On a recent inspection tour, our team in Mombasa examined a memorial in Mwele Ndogo in the Shimba Hills of Kenya that is not currently part of the CWGC estate.
The memorial carries the names of members of the Arab Rifles who died while serving with Major Arthur Wavell in 1916. The names of these men are not in CWGC’s war records but are now in the process of being accepted for commemoration.
We are currently establishing ownership of the memorial with a view to potentially adopting it as the official place of commemoration. In the meantime, our colleagues on the ground have carried out an inspection of the memorial and its surrounds.
An overwhelming response
Following the publication of the report, we received more than 150 offers of assistance from individuals, institutions, groups and associations around the world.

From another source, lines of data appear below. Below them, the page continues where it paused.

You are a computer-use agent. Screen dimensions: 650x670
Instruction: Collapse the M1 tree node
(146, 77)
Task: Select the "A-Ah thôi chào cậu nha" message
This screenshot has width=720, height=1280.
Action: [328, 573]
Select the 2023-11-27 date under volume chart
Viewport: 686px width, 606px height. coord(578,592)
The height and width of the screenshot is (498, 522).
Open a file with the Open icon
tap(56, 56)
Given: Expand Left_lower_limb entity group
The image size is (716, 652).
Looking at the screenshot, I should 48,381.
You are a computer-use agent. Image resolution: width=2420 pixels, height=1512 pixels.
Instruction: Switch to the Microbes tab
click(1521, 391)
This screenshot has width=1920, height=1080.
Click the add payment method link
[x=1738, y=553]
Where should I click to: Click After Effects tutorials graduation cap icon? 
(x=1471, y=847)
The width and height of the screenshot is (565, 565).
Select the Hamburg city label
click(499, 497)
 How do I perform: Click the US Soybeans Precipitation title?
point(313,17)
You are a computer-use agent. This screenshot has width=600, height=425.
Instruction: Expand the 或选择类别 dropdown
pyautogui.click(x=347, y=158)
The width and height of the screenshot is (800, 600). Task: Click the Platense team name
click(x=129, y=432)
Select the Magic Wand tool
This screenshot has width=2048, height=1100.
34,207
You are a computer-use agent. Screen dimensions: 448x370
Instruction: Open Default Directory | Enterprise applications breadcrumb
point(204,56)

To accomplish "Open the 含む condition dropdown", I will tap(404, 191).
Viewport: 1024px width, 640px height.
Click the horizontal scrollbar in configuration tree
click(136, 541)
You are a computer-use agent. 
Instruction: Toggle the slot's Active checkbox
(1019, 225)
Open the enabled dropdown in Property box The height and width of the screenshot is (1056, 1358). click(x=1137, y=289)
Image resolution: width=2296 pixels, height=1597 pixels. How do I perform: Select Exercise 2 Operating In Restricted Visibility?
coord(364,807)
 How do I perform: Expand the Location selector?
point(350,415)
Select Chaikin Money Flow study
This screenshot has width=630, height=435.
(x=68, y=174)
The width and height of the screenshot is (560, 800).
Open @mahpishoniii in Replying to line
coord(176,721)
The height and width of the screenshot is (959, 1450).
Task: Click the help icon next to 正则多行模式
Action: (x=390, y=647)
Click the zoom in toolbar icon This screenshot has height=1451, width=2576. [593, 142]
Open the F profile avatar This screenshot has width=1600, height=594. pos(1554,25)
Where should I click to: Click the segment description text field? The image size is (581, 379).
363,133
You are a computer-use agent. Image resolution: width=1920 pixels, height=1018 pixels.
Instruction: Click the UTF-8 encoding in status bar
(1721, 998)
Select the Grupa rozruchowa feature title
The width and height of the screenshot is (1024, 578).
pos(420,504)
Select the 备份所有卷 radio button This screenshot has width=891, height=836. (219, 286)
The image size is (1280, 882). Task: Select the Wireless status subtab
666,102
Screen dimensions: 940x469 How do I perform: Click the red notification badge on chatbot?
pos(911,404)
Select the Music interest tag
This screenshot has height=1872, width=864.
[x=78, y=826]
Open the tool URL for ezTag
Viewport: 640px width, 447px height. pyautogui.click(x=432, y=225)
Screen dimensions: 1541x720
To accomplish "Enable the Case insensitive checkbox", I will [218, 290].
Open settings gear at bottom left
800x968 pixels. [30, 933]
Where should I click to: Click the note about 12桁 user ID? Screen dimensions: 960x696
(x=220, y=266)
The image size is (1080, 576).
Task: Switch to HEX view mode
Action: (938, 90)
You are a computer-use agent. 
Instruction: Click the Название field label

We are heartened by such support and many are already providing significant help in our search for names and planned community engagement activities.
In the interests of greater transparency, you will begin to see historical notes appearing against some memorials and cemeteries on our website. Using the new “quill” icon, these notes will explain historical issues with certain locations and where CWGC has taken steps to rectify them.
Resources and Planning
A project of this nature requires considerable planning and resource. Over the last two months, we have established a project team to implement the Special Committee’s recommendations. Chaired by CWGC Director General Claire Horton CBE, the working group consists of research, operational and education/engagement strands and plans are well underway to implement the Special Committee’s ten recommendations.
We have also begun the search for additional support on the ground in Kenya, Tanzania, India and Egypt and have entered into a highly promising partnership with the Museums of Kenya. Work has also started on our education and outreach programmes.